▶ _What is required_: If a line in the entries below contains "comment", copy it.

(Records drawn from a dataset)
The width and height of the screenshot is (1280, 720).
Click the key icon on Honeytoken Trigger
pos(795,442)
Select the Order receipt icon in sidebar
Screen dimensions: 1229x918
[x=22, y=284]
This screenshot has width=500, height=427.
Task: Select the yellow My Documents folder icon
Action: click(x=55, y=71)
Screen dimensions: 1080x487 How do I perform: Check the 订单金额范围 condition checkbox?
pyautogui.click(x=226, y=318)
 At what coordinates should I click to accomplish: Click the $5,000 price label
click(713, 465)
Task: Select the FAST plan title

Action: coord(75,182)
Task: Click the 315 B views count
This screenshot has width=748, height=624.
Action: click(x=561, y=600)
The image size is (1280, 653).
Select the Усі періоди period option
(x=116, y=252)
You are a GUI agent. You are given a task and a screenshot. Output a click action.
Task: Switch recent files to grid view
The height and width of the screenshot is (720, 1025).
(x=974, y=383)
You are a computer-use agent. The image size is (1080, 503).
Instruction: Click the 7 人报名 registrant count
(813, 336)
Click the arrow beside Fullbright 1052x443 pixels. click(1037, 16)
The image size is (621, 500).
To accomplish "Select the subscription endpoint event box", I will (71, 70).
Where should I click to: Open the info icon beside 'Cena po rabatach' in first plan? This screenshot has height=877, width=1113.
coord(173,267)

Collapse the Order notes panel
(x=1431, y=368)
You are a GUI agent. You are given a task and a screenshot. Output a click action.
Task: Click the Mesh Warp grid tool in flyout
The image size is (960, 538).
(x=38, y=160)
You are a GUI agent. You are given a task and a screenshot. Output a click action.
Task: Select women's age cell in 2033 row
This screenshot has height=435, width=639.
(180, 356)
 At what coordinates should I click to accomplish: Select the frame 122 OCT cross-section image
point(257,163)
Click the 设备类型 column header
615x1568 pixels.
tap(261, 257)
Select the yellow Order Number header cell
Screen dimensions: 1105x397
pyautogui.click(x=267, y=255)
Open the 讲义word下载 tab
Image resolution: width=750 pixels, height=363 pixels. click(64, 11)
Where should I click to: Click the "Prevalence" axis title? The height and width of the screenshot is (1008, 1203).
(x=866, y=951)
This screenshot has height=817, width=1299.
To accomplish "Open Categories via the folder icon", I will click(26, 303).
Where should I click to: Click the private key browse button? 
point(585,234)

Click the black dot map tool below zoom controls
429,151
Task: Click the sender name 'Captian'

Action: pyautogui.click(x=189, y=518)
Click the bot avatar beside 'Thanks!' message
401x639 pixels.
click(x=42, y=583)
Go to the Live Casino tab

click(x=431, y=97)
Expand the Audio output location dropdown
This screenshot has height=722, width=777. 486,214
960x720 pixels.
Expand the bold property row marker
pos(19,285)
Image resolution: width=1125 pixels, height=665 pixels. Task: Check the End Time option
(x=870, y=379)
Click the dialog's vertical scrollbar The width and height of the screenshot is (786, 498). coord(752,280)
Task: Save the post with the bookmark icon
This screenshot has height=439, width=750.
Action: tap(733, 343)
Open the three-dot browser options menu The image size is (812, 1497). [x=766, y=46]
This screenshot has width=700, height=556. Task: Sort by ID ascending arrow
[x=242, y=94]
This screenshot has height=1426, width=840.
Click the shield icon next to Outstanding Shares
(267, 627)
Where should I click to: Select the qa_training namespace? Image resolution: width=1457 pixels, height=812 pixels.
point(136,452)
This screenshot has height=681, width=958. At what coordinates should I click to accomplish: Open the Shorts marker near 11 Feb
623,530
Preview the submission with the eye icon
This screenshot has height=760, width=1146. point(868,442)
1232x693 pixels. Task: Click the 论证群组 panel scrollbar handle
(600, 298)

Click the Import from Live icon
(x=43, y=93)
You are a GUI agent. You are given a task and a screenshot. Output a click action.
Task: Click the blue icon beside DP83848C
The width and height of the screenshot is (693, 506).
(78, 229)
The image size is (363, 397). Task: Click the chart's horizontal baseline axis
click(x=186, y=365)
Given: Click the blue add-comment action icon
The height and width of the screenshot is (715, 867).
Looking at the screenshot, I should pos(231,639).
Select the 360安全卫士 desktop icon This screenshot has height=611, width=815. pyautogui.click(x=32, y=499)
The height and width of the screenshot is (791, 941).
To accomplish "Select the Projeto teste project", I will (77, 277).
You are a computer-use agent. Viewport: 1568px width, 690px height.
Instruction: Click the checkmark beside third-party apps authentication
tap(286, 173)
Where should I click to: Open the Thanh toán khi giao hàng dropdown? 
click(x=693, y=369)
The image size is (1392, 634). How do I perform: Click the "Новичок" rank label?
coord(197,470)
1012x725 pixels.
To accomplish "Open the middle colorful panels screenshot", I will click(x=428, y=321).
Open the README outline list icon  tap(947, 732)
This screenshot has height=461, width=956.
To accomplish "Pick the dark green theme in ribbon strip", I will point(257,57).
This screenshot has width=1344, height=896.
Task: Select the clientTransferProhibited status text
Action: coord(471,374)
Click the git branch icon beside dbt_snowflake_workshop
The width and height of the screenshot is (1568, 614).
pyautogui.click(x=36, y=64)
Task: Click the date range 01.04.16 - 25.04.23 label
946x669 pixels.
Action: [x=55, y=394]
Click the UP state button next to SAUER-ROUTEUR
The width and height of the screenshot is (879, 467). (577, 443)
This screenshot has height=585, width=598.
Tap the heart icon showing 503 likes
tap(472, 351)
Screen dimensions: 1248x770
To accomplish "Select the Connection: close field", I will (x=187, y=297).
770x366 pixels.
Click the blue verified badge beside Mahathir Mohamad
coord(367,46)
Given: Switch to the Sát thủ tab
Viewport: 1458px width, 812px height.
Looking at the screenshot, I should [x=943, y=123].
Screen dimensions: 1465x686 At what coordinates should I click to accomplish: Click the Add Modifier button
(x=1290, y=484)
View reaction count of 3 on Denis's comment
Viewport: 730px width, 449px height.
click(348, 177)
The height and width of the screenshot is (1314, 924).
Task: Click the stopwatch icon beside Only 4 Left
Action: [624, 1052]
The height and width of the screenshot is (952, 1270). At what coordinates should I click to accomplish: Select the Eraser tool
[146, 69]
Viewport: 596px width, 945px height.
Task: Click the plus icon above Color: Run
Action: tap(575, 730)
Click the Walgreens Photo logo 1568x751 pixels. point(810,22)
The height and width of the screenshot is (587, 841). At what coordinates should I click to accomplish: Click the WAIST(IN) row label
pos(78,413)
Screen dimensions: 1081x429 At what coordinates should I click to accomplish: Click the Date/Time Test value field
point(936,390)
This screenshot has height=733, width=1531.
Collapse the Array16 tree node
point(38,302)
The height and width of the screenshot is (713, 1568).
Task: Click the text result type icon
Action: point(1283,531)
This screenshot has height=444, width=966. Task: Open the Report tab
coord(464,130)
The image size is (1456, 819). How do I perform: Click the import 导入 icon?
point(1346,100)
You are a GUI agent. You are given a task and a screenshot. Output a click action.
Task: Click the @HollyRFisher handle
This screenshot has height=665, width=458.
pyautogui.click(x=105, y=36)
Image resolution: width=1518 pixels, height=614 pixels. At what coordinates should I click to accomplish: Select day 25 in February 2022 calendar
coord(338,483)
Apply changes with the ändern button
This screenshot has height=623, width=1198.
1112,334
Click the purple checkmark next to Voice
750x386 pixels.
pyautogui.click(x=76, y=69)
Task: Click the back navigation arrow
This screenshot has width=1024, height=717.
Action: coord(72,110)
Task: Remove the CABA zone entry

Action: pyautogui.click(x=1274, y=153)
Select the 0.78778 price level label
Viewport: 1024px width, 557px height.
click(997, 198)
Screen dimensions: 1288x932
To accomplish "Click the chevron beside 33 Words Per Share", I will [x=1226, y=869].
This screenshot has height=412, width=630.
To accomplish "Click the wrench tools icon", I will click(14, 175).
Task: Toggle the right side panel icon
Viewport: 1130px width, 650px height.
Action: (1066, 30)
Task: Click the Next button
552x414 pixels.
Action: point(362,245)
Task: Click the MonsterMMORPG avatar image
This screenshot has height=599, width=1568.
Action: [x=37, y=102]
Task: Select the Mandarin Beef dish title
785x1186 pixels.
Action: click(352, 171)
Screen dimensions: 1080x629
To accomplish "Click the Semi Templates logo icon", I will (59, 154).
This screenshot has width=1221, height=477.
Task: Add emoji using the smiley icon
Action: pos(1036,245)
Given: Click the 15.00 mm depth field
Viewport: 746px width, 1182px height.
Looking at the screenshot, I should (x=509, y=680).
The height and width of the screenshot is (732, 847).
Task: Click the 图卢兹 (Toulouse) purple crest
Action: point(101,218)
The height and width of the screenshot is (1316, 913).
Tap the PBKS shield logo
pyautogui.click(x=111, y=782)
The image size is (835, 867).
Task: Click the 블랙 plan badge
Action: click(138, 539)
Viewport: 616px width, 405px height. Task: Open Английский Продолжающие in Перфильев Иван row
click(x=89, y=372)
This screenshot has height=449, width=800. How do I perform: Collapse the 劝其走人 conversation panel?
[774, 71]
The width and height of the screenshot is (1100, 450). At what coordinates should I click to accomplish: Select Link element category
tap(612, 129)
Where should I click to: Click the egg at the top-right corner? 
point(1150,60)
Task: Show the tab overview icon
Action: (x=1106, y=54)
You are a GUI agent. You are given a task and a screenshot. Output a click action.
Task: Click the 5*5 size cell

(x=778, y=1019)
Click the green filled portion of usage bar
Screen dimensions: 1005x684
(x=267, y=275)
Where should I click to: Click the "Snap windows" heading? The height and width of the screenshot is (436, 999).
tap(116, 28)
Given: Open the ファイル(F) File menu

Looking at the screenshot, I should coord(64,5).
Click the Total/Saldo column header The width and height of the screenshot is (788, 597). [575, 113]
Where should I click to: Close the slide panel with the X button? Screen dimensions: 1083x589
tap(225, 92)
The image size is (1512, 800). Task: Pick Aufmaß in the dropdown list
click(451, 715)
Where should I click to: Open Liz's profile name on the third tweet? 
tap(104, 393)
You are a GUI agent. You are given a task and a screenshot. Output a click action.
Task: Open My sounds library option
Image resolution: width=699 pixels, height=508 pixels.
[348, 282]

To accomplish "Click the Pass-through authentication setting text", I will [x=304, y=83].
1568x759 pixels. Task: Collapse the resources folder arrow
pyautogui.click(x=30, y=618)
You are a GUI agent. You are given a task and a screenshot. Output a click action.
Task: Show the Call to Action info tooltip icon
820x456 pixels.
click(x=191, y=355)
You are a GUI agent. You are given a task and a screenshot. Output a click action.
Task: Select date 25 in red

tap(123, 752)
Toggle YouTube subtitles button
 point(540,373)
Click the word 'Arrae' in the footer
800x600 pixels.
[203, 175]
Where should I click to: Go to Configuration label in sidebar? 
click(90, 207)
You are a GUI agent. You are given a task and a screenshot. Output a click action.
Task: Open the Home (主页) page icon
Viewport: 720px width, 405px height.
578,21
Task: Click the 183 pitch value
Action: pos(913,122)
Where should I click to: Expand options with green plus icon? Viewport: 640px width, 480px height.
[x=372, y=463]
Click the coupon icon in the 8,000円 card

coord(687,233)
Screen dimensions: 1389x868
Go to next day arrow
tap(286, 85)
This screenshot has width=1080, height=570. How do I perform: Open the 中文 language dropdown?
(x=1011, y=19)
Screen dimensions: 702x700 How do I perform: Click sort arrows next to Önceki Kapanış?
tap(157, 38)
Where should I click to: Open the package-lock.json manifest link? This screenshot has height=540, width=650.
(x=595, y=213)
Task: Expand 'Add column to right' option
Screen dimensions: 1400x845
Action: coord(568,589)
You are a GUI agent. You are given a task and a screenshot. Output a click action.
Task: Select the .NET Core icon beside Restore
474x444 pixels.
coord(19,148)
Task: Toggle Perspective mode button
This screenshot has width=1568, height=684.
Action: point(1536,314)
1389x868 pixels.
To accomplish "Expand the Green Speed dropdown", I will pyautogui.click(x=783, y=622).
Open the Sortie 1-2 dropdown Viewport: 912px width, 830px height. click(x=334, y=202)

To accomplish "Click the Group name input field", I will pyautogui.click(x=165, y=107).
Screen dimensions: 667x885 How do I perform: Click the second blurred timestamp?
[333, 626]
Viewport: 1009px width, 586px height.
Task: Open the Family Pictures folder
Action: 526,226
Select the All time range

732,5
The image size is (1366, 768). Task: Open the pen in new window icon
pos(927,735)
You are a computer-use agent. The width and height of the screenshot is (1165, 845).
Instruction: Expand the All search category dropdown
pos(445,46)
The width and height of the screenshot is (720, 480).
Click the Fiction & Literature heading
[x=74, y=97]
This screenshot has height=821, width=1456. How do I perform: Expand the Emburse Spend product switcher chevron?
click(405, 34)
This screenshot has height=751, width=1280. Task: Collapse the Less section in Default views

▶ _Task answer_:
Given: Click the blue add-comment action icon
View reaction count of 3 on Denis's comment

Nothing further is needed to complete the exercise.